> _EXERCISE_: Within the data below, find the string "avatar" and return each line where it occurs.

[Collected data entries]
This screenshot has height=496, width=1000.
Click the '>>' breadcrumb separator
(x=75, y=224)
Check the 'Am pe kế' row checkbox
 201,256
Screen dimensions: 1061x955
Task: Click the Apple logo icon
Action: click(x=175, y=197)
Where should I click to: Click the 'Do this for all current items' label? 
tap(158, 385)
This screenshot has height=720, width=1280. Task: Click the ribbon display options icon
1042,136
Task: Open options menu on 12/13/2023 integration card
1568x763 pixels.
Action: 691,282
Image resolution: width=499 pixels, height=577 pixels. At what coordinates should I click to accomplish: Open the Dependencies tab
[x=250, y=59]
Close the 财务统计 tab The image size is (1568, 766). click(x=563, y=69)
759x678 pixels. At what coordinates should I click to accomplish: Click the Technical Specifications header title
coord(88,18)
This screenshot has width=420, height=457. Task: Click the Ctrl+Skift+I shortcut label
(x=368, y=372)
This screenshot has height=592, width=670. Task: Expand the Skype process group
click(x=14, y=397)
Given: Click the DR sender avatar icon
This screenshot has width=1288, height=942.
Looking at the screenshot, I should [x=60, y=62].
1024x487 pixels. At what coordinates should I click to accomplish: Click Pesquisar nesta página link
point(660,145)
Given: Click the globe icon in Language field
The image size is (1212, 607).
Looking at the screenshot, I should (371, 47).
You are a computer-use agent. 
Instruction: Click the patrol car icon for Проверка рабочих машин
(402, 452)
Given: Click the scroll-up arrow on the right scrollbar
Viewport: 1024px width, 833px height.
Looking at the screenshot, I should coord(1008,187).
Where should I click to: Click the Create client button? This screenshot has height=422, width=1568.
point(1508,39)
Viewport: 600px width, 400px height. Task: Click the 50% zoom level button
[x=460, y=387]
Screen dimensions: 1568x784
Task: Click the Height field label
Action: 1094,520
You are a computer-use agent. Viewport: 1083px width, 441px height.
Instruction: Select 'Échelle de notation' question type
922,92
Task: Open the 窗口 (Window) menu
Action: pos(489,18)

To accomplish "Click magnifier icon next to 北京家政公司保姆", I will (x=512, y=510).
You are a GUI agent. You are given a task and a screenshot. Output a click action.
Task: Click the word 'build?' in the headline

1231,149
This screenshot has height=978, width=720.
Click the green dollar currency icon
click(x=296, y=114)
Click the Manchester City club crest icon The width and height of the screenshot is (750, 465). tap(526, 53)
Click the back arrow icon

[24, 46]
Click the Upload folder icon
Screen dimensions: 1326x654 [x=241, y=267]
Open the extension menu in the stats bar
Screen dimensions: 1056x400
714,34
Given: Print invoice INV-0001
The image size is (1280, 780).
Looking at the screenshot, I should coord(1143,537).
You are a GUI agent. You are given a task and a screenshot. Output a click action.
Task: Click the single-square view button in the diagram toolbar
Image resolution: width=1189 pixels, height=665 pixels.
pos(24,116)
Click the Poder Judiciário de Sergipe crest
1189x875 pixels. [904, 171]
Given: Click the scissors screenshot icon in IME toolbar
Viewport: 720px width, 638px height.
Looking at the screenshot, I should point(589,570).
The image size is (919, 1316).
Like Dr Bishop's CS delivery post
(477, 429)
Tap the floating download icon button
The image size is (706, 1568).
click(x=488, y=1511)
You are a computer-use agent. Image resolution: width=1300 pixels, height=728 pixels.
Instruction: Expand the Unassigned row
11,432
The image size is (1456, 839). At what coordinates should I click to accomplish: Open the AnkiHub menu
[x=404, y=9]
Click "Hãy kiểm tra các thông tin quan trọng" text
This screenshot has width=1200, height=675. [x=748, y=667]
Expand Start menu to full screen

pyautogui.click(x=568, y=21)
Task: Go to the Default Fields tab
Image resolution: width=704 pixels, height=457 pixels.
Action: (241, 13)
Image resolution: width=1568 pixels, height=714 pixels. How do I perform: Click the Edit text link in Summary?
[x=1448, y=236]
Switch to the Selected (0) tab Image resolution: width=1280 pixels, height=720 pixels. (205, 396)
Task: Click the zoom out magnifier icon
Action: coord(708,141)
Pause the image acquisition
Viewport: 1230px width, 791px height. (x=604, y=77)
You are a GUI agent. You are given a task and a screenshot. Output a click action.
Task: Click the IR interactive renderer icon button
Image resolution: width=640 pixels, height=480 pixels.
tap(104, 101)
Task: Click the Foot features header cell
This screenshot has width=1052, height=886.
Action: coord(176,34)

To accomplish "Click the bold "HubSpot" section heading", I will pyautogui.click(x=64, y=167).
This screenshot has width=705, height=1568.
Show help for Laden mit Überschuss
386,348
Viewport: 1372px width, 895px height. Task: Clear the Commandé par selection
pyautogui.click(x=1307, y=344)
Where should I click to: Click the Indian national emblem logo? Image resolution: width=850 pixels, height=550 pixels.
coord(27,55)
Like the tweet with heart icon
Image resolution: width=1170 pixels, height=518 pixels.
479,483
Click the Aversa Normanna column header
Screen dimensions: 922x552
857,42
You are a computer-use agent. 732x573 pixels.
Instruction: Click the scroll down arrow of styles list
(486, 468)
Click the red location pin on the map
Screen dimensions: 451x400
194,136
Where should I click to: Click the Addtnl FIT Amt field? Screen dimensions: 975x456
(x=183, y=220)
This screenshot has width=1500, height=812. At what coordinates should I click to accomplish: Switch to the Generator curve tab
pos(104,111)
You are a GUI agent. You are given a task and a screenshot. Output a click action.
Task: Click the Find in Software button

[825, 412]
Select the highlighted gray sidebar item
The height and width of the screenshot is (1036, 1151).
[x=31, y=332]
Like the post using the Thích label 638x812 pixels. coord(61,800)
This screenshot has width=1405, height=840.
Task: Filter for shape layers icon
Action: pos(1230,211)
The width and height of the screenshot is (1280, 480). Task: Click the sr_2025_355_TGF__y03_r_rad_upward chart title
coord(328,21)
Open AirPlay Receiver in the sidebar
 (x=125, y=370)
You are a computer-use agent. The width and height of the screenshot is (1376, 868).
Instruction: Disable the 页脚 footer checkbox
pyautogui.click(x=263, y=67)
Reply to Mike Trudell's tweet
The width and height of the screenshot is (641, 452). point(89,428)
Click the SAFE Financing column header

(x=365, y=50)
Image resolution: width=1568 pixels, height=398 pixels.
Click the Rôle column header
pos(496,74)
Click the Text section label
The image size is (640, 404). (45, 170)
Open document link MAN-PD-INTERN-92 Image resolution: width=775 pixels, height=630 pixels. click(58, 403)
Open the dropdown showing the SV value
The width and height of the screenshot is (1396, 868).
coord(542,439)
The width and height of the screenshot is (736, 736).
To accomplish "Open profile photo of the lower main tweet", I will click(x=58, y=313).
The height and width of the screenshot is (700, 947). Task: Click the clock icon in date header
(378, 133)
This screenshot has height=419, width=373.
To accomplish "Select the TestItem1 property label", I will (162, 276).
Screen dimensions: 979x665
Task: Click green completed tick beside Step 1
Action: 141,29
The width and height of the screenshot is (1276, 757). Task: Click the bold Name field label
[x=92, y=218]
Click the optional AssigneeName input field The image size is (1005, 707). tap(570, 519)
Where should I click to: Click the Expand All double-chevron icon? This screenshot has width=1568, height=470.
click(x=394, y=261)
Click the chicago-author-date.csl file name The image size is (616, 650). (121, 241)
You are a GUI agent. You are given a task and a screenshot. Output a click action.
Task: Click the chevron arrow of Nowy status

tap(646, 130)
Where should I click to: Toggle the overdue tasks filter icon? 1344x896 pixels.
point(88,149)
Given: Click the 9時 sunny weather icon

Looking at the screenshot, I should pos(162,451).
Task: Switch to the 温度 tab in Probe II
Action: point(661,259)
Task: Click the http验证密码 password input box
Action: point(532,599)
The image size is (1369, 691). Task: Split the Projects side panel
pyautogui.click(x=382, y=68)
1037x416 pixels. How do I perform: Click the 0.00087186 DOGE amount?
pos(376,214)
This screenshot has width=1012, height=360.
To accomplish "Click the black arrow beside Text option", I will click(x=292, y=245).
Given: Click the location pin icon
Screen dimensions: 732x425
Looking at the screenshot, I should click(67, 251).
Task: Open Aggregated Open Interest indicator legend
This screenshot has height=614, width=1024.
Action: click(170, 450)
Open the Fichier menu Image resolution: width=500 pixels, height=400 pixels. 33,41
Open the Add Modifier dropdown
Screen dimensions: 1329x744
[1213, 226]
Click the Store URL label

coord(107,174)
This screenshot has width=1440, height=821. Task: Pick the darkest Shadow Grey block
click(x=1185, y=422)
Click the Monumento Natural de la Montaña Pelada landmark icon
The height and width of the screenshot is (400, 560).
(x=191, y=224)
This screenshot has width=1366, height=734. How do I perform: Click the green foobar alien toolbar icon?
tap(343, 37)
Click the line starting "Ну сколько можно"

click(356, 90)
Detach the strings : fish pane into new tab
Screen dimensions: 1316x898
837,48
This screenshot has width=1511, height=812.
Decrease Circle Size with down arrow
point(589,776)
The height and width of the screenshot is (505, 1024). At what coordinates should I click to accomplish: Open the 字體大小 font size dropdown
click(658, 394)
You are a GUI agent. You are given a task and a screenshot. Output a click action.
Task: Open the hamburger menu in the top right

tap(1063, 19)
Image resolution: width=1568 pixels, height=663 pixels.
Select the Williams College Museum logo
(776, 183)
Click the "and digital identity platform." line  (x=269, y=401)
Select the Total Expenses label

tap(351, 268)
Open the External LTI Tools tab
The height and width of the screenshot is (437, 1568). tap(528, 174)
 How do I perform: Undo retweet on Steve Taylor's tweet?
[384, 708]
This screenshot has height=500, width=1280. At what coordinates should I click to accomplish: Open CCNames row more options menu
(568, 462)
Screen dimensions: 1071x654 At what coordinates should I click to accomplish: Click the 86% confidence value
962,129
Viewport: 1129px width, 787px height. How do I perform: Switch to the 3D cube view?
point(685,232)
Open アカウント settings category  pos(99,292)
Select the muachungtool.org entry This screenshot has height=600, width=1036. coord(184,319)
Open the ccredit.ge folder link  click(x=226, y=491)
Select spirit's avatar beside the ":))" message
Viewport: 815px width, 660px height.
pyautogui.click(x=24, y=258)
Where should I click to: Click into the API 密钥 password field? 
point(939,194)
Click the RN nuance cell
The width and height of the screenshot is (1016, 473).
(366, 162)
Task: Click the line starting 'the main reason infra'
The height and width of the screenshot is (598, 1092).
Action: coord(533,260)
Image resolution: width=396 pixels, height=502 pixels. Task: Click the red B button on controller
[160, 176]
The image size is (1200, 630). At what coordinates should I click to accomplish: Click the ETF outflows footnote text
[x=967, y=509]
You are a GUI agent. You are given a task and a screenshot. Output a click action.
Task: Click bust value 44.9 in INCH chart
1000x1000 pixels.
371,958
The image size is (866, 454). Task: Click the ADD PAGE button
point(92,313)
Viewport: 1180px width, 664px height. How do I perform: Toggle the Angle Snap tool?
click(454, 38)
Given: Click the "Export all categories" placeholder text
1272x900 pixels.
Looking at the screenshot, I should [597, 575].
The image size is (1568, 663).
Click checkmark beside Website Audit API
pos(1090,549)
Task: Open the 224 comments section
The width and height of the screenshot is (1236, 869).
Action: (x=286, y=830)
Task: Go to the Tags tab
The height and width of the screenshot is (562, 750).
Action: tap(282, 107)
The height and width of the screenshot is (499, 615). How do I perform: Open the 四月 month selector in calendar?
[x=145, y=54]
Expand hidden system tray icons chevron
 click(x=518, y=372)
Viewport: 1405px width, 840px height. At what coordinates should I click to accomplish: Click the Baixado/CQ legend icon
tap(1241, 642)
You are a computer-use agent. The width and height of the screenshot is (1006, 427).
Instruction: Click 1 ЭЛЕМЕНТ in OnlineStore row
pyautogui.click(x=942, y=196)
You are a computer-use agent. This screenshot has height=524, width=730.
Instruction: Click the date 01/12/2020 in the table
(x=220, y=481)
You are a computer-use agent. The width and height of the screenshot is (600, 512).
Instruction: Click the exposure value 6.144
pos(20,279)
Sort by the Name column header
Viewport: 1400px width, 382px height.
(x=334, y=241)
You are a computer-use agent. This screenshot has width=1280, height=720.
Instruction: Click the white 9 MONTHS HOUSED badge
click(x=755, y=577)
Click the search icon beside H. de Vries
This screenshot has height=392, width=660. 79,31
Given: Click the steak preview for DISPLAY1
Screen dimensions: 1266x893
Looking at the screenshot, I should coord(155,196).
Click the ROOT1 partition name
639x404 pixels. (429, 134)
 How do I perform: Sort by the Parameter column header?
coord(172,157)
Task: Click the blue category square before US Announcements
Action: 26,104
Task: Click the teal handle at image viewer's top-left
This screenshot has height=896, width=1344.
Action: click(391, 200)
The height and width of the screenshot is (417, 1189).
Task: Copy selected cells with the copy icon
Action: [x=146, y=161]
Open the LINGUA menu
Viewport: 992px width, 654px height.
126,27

> _OUTPUT FOR THIS EXERCISE_:
Given: Click the DR sender avatar icon
Select spirit's avatar beside the ":))" message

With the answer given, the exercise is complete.